◆ Material to process ◆
════════════════════
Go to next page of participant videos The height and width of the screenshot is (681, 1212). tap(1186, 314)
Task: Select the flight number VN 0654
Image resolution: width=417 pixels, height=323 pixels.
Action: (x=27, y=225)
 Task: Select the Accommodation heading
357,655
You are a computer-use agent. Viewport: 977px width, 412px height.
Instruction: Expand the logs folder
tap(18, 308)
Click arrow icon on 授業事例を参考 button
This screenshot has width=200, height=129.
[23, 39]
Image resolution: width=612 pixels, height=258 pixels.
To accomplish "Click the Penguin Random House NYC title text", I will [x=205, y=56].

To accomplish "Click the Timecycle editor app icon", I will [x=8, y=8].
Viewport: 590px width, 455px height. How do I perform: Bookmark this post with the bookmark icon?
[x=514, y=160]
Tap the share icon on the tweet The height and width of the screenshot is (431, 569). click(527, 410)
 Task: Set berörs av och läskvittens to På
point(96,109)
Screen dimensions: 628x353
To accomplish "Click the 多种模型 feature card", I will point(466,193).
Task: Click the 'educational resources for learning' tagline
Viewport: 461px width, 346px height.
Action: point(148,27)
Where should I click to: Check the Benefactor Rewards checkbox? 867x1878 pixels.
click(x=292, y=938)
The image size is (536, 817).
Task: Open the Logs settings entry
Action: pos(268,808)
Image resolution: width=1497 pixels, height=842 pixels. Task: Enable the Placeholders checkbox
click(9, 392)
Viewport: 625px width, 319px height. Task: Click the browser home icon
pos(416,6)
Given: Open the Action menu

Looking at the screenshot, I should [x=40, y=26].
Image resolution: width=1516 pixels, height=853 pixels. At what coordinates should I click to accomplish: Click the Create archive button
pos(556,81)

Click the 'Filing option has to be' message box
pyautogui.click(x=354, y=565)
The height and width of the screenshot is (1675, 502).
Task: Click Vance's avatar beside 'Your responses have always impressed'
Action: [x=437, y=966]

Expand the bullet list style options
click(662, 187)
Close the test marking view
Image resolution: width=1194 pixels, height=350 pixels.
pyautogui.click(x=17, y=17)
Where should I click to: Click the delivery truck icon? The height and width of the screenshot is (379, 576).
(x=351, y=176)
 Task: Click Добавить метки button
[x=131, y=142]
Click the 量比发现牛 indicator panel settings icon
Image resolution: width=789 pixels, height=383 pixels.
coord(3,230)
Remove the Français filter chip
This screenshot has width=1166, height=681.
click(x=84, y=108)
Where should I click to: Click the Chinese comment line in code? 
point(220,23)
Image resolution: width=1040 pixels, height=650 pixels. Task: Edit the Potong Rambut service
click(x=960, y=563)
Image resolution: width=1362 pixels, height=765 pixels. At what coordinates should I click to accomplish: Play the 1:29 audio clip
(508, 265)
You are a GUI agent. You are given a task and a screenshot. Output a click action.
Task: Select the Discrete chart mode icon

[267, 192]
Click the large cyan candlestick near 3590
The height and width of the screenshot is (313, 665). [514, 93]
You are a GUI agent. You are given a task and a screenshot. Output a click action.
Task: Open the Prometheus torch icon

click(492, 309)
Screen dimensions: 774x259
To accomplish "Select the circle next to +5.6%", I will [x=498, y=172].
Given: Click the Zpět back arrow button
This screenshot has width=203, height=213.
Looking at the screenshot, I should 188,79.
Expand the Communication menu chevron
════════════════════
◆ Written problem ◆
Repeat the rows from the line with "Screen dimensions: 774x259" through the last line of the rows, keeping every character the same.

◆ Answer for this exercise ◆
Screen dimensions: 774x259
To accomplish "Select the circle next to +5.6%", I will [x=498, y=172].
Given: Click the Zpět back arrow button
This screenshot has width=203, height=213.
Looking at the screenshot, I should 188,79.
Expand the Communication menu chevron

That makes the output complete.